- Study material -

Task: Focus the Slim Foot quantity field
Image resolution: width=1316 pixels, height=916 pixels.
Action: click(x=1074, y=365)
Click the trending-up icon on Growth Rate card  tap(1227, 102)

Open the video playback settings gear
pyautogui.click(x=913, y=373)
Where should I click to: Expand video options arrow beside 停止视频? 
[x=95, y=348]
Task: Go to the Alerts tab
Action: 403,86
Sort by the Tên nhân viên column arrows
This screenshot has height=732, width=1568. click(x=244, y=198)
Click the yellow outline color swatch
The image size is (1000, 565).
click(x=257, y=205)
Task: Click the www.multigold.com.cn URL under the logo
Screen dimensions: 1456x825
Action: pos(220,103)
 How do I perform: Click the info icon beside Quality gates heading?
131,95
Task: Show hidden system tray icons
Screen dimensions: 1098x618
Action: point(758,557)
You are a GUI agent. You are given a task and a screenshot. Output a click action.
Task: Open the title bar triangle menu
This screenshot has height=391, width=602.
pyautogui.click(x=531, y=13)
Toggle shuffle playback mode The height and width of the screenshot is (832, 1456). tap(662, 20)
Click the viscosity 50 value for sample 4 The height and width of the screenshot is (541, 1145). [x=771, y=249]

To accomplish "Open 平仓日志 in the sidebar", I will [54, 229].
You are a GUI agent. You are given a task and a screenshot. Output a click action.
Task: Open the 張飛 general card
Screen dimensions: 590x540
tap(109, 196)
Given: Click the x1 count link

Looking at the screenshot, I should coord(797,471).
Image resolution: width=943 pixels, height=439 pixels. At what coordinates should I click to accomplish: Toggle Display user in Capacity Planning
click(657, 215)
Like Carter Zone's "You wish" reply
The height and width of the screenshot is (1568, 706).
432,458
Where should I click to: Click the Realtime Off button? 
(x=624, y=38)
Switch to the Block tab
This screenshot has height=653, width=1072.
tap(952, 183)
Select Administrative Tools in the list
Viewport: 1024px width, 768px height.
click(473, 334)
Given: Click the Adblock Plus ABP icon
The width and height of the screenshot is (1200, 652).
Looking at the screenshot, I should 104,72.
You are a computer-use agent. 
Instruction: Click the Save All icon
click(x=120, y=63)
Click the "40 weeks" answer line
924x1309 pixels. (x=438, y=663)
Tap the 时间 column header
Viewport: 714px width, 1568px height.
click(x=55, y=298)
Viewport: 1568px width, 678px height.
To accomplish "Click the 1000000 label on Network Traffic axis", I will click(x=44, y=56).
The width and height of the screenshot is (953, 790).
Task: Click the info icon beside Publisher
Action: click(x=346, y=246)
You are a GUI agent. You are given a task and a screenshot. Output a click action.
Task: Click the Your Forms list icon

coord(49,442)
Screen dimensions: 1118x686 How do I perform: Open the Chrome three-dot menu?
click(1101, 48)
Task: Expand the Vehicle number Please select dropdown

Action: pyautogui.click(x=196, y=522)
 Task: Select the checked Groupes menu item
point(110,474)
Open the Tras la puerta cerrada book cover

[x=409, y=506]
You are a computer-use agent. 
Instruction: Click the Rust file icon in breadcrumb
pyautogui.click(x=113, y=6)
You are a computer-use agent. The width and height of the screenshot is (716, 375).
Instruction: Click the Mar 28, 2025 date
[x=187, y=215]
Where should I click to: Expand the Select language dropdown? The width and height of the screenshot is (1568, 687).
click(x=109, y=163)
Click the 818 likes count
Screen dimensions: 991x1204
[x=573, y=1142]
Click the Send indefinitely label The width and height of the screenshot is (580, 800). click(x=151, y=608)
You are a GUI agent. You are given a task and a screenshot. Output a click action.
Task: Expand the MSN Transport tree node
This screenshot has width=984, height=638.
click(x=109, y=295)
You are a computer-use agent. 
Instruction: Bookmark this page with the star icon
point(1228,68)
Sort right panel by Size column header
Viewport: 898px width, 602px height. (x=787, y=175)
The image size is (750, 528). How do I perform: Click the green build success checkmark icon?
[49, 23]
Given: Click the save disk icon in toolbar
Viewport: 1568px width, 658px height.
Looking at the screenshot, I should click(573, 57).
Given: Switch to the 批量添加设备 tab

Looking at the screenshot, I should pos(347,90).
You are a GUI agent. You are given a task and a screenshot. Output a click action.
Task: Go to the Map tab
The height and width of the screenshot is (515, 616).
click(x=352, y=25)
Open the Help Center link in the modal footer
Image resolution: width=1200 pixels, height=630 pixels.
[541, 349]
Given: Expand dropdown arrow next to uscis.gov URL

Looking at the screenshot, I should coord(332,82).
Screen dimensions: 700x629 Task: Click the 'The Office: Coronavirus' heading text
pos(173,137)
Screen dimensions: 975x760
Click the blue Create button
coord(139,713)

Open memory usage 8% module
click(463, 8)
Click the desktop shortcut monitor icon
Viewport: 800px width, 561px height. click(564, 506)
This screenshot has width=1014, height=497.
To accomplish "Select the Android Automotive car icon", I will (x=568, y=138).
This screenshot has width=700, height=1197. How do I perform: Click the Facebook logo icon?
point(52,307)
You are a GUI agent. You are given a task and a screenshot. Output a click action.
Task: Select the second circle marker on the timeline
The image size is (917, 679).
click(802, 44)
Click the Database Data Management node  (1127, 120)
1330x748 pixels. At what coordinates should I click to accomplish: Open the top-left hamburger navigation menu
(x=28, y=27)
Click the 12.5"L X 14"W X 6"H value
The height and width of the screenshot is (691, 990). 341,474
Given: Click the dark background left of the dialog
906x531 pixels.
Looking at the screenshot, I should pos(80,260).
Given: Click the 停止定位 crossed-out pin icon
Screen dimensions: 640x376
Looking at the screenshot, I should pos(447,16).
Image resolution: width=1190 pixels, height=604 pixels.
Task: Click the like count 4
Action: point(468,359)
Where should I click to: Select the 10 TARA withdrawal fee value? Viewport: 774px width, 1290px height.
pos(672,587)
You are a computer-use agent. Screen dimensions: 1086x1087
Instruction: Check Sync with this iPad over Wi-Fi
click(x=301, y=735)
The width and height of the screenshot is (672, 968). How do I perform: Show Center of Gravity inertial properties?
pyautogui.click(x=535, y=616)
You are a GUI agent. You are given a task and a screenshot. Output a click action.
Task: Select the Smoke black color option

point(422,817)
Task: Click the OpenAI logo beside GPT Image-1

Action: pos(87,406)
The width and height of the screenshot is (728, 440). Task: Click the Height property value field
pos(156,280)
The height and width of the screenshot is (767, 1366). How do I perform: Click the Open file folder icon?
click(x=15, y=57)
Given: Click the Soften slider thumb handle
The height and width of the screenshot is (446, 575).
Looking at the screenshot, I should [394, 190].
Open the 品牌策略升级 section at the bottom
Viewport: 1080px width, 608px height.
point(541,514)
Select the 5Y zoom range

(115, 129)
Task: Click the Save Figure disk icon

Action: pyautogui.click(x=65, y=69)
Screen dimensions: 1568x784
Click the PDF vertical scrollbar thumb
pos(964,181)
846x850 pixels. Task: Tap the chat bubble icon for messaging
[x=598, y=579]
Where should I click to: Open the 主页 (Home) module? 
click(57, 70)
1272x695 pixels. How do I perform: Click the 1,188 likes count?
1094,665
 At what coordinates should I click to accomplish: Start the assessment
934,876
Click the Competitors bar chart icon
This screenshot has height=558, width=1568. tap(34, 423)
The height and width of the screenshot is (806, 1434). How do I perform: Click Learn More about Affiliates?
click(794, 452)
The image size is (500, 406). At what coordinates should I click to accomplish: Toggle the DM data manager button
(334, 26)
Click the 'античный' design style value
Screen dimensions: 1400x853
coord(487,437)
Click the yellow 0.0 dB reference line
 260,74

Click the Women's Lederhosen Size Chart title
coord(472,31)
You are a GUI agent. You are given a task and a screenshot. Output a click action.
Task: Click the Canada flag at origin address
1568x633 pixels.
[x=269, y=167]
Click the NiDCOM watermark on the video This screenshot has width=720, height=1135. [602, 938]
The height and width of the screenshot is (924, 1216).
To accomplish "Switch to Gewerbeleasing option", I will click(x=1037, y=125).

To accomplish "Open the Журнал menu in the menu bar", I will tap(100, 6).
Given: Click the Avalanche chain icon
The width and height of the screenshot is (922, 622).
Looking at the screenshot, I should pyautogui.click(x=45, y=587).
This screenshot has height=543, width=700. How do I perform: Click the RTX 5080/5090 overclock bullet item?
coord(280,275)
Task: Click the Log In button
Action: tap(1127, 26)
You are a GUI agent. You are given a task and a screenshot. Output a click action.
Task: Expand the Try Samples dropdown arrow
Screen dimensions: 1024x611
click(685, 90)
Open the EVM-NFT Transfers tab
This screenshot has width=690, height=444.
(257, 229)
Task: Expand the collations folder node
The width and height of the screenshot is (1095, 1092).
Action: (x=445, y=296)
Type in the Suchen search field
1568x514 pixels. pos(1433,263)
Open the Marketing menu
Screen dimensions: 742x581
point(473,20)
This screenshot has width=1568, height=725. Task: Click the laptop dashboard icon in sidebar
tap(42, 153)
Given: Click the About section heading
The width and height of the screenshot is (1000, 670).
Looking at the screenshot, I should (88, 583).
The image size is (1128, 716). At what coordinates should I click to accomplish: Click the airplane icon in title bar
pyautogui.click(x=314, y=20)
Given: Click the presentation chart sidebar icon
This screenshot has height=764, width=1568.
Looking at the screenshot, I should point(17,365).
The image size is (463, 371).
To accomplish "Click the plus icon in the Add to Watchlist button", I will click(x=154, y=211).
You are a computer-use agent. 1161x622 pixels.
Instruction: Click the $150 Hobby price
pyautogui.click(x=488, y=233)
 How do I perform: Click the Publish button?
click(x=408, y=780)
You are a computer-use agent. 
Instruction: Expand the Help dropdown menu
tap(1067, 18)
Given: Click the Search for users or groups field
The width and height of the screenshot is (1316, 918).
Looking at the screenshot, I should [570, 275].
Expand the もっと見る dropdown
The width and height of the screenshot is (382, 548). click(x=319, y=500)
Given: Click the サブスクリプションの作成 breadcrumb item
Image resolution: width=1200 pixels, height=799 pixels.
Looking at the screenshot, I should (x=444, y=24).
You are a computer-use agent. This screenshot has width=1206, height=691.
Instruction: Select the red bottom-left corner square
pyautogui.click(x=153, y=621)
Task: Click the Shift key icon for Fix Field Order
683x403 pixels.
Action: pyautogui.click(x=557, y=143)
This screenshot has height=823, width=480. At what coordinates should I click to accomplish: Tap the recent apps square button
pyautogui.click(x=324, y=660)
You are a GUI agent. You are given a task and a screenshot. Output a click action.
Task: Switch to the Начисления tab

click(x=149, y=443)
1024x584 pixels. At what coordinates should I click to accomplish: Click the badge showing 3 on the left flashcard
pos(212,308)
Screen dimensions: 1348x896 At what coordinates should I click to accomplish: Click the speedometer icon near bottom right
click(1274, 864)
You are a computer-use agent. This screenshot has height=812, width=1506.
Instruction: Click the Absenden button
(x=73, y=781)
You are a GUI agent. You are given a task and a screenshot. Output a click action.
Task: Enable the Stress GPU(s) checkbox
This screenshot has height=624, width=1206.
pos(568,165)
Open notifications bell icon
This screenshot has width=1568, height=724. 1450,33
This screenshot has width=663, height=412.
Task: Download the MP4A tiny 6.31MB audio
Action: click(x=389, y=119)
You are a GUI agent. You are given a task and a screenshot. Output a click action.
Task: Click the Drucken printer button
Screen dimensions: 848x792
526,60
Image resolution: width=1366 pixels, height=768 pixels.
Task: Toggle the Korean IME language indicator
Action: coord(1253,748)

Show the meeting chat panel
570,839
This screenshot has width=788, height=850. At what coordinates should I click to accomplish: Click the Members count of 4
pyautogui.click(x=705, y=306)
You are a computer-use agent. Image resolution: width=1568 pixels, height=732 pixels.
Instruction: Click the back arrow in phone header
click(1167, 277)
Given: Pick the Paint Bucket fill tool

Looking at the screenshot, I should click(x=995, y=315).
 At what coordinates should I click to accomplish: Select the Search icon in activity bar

- Exercise -
Every line from the start of the listing through the line with "Toggle shuffle playback" should be reproduced exactly, and no other line.

- Your solution -
Task: Focus the Slim Foot quantity field
Image resolution: width=1316 pixels, height=916 pixels.
Action: click(x=1074, y=365)
Click the trending-up icon on Growth Rate card  tap(1227, 102)

Open the video playback settings gear
pyautogui.click(x=913, y=373)
Where should I click to: Expand video options arrow beside 停止视频? 
[x=95, y=348]
Task: Go to the Alerts tab
Action: 403,86
Sort by the Tên nhân viên column arrows
This screenshot has height=732, width=1568. click(x=244, y=198)
Click the yellow outline color swatch
The image size is (1000, 565).
click(x=257, y=205)
Task: Click the www.multigold.com.cn URL under the logo
Screen dimensions: 1456x825
Action: pos(220,103)
 How do I perform: Click the info icon beside Quality gates heading?
131,95
Task: Show hidden system tray icons
Screen dimensions: 1098x618
Action: point(758,557)
You are a GUI agent. You are given a task and a screenshot. Output a click action.
Task: Open the title bar triangle menu
This screenshot has height=391, width=602.
pyautogui.click(x=531, y=13)
Toggle shuffle playback mode The height and width of the screenshot is (832, 1456). tap(662, 20)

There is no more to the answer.